FrogML's GPU instances provide high-performance computing resources to accelerate the training process. 🚀
Easily customize your training resources to achieve faster training times and better results.
Warning
Building your first model?
Please refer to ourGet Started with JFrog MLguide if you're creating your first model. The guide provides step-by-step instructions on how to install all relevant dependencies to get you up and running.
Training HuggingFace Models
Let's train a text classifier using a pre-trained HuggingFace model.
In this tutorial, we use a distilbert text classifier from HuggingFace and to train it using GPUs.
Choosing the Correct GPU
Visit the GPU Instance Sizes page to view the full specifications of FrogML's GPU instance selection.
Project Dependencies
This is the content of our conda.yml file which contains the necessary dependencies for our GPU build.
conda.yml
channels: - defaults - conda-forge - huggingface - pytorch dependencies: - python=3.11 - pip - pandas=1.1.5 - transformers - scikit-learn - datasets - pytorch - huggingface_hub - evaluate
Adding Imports
We need to import all the relevant methods from FrogML and from the other packages we're using
import frogml from frogml.sdk.model.base import BaseModel as FrogMlModel import pandas as pd import numpy as np import evaluate import torch from datasets import load_dataset from transformers import AutoTokenizer, AutoModelForSequenceClassification from transformers import TrainingArguments, Trainer
Initializing FrogML Model
The FrogMlModel is our base class that implements all relevant helper methods to build and deploy a model on FrogML.
In this example, we load the distilbert-base-uncased model from HuggingFace.
class HuggingFaceTokenizerModel(FrogMlModel):
def __init__(self):
model_id = "distilbert-base-uncased"
self.tokenizer = AutoTokenizer.from_pretrained(model_id)
self.model = AutoModelForSequenceClassification.from_pretrained(model_id, num_labels=2)
Defining Model Build
The build method is called once and only during the model build phase.
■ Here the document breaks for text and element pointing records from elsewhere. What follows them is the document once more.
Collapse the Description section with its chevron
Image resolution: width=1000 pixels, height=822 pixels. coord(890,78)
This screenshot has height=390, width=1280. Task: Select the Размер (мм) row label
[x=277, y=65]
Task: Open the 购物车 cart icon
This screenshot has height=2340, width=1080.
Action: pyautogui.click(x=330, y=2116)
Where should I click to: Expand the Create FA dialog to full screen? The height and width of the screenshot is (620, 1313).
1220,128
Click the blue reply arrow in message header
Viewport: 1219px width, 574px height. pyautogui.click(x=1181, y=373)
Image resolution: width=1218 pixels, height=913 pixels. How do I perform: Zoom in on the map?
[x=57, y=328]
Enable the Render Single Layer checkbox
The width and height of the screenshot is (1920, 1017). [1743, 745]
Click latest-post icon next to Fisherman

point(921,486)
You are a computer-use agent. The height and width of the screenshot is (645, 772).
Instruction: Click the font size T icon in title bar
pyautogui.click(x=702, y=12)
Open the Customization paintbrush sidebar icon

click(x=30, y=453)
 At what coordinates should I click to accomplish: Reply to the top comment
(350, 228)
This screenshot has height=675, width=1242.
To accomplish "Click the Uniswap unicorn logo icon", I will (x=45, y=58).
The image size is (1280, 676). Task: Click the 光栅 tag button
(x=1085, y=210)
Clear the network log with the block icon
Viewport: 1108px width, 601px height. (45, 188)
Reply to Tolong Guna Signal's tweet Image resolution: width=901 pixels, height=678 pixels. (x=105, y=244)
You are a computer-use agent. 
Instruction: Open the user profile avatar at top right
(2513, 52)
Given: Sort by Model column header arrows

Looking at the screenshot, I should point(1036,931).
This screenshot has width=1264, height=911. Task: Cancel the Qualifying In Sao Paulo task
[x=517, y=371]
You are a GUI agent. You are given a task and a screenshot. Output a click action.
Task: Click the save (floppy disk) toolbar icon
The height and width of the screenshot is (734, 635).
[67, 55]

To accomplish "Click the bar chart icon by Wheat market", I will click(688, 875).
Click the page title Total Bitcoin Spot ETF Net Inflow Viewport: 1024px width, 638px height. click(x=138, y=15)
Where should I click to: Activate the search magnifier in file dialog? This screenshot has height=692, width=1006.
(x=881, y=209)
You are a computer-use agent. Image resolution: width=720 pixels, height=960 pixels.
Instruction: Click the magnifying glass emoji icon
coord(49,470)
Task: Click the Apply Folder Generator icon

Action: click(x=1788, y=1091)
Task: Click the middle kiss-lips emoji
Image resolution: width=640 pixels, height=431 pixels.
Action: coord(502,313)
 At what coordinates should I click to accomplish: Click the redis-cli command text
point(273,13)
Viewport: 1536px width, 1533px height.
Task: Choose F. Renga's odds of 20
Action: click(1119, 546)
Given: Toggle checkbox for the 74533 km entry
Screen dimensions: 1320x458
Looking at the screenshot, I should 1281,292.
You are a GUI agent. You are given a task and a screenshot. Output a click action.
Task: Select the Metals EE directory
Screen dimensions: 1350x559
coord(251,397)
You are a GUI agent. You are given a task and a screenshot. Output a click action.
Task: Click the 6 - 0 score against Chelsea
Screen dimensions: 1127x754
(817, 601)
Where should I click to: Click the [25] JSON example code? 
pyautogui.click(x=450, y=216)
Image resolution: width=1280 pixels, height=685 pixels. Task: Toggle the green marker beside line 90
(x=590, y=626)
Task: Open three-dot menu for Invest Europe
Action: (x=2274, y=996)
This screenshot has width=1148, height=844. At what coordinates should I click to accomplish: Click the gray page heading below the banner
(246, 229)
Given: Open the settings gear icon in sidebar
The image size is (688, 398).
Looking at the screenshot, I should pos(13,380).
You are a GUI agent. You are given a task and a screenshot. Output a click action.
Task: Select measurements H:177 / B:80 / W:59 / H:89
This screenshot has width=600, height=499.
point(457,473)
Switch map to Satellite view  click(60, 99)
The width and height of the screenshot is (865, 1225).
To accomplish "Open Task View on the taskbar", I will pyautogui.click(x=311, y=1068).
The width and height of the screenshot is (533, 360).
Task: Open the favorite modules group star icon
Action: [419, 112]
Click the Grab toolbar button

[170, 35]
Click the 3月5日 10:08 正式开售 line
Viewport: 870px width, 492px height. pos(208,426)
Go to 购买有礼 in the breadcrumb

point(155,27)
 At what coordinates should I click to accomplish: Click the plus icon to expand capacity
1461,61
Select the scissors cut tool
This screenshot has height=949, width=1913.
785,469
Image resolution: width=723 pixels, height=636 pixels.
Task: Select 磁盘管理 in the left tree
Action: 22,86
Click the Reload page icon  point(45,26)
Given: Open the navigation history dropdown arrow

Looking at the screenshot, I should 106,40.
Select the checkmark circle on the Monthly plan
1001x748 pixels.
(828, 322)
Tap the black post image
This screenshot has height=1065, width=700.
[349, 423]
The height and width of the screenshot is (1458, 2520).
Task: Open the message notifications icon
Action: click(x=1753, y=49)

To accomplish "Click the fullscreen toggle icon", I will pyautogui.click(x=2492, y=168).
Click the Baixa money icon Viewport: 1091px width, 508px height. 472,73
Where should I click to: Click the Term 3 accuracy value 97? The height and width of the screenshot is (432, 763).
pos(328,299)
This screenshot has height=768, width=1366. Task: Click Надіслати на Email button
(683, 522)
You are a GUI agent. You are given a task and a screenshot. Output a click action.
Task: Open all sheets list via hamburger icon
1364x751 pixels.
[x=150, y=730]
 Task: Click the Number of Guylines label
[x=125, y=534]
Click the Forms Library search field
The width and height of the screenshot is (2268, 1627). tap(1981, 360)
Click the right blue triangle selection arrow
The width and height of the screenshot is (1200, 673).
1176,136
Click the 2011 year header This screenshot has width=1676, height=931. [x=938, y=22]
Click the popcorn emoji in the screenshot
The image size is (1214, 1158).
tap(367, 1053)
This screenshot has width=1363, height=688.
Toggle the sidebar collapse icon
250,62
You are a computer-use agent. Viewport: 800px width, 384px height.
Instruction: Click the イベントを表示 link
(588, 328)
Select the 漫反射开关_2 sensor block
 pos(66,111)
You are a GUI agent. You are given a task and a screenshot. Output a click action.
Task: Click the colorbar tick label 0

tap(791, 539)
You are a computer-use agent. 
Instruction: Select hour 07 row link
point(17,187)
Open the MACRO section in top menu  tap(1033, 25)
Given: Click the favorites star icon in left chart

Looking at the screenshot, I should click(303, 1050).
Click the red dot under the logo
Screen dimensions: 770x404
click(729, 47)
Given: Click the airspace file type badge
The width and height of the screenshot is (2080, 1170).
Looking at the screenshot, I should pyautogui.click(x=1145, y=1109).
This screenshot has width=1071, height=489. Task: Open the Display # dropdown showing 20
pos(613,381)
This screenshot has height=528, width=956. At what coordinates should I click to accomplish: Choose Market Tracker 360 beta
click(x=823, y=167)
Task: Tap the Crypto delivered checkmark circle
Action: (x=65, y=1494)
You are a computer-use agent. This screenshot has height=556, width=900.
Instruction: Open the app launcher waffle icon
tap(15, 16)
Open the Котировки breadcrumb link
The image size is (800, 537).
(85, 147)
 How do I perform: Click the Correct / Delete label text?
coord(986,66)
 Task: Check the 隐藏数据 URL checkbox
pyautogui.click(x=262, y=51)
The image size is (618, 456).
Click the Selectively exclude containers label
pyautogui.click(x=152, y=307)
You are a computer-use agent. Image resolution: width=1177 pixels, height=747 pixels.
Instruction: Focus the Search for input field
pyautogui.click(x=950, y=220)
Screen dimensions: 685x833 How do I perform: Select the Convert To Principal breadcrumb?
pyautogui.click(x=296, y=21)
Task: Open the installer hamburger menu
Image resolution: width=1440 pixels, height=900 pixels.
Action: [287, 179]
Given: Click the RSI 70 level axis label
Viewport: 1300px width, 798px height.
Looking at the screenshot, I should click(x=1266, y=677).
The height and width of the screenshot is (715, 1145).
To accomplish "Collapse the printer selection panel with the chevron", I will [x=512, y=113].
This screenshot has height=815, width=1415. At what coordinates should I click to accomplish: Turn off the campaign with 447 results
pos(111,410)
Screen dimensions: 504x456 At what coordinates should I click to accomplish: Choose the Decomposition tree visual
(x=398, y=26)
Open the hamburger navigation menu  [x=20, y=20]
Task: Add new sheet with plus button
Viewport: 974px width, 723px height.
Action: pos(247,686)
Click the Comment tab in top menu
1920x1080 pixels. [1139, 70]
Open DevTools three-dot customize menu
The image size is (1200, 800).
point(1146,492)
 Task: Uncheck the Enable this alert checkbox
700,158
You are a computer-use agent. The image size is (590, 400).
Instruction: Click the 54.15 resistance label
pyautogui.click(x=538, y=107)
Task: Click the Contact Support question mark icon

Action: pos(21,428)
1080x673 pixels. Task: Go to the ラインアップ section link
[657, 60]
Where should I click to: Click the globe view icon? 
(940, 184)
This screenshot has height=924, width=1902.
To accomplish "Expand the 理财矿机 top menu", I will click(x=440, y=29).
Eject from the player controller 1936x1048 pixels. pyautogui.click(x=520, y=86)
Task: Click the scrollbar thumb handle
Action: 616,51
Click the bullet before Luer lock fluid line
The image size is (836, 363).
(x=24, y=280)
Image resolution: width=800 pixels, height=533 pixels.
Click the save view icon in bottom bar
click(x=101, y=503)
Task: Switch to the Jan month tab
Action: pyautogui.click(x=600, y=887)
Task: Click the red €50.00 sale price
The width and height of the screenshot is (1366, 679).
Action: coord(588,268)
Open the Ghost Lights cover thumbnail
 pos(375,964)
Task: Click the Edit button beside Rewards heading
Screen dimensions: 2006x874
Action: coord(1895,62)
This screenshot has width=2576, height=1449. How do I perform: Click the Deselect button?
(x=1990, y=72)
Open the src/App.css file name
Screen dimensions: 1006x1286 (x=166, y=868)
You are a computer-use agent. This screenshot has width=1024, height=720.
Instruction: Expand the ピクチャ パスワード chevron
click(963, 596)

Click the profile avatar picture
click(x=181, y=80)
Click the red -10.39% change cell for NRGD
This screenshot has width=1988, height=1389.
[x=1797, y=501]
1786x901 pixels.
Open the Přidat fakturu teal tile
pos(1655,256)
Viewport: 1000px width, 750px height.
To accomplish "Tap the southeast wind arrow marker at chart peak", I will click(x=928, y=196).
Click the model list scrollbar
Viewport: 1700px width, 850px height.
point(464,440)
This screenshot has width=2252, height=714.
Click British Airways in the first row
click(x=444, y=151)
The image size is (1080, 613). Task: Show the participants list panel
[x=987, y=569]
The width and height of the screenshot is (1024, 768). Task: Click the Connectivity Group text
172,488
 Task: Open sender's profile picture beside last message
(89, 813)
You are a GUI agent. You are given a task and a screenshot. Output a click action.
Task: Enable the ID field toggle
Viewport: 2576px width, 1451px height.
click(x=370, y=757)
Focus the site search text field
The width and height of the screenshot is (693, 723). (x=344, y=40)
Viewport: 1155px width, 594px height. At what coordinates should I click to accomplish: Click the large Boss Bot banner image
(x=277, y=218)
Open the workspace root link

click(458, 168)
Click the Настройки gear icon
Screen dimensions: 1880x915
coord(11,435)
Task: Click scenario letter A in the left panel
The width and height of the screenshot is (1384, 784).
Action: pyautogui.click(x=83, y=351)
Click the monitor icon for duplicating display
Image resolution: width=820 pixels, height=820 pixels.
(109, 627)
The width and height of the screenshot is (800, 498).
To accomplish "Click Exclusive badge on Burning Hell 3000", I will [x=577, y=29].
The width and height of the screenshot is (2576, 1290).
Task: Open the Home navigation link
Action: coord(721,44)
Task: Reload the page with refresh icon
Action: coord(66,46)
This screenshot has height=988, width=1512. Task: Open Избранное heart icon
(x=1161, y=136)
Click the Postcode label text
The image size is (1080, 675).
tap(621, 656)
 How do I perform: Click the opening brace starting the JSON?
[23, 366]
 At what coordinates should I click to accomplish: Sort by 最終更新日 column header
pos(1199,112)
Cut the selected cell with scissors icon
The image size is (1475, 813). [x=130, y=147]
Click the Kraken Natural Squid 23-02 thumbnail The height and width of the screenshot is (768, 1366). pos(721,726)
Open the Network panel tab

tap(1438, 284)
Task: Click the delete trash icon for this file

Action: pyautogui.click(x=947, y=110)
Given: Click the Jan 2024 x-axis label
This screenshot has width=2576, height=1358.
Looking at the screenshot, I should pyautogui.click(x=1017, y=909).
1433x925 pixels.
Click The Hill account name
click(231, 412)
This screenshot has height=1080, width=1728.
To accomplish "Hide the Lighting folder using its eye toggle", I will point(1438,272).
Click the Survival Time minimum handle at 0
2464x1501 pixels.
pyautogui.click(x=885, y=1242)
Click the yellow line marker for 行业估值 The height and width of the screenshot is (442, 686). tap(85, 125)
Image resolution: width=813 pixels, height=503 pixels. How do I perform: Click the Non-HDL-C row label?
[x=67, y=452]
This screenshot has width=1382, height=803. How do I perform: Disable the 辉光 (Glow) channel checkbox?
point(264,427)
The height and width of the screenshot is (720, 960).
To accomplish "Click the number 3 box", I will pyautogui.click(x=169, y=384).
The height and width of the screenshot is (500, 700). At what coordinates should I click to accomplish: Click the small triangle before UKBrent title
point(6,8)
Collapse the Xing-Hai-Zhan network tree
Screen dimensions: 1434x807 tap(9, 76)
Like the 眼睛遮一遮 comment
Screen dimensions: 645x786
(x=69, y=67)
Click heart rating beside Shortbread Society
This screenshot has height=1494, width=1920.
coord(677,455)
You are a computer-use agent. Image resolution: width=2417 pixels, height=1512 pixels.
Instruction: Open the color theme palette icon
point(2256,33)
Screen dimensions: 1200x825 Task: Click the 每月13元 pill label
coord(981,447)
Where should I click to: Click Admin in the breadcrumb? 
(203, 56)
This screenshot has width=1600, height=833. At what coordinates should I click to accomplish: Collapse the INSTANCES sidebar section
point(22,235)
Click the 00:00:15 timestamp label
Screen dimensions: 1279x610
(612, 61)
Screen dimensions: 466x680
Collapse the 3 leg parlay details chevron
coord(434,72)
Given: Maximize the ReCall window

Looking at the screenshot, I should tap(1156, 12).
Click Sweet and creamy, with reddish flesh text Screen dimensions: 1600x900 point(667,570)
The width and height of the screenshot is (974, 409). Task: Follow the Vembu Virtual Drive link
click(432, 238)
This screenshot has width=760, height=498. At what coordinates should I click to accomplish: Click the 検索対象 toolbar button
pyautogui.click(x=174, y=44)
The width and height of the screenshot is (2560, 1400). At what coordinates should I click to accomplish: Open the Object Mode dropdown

This method is called when generating a docker image of your model build.
def build(self):
"""
The build() method is called once during the remote build process on JFrogML.
We use it to train the model on the Yelp dataset
"""
def tokenize(examples):
return self.tokenizer(examples['text'],
padding='max_length',
truncation=True)
dataset = load_dataset('yelp_polarity')
print('Tokenizing dataset...')
tokenized_dataset = dataset.map(tokenize, batched=True)
print('Splitting data to training and evaluation sets')
train_dataset = tokenized_dataset['train'].shuffle(seed=42).select(range(50))
eval_dataset = tokenized_dataset['test'].shuffle(seed=42).select(range(50))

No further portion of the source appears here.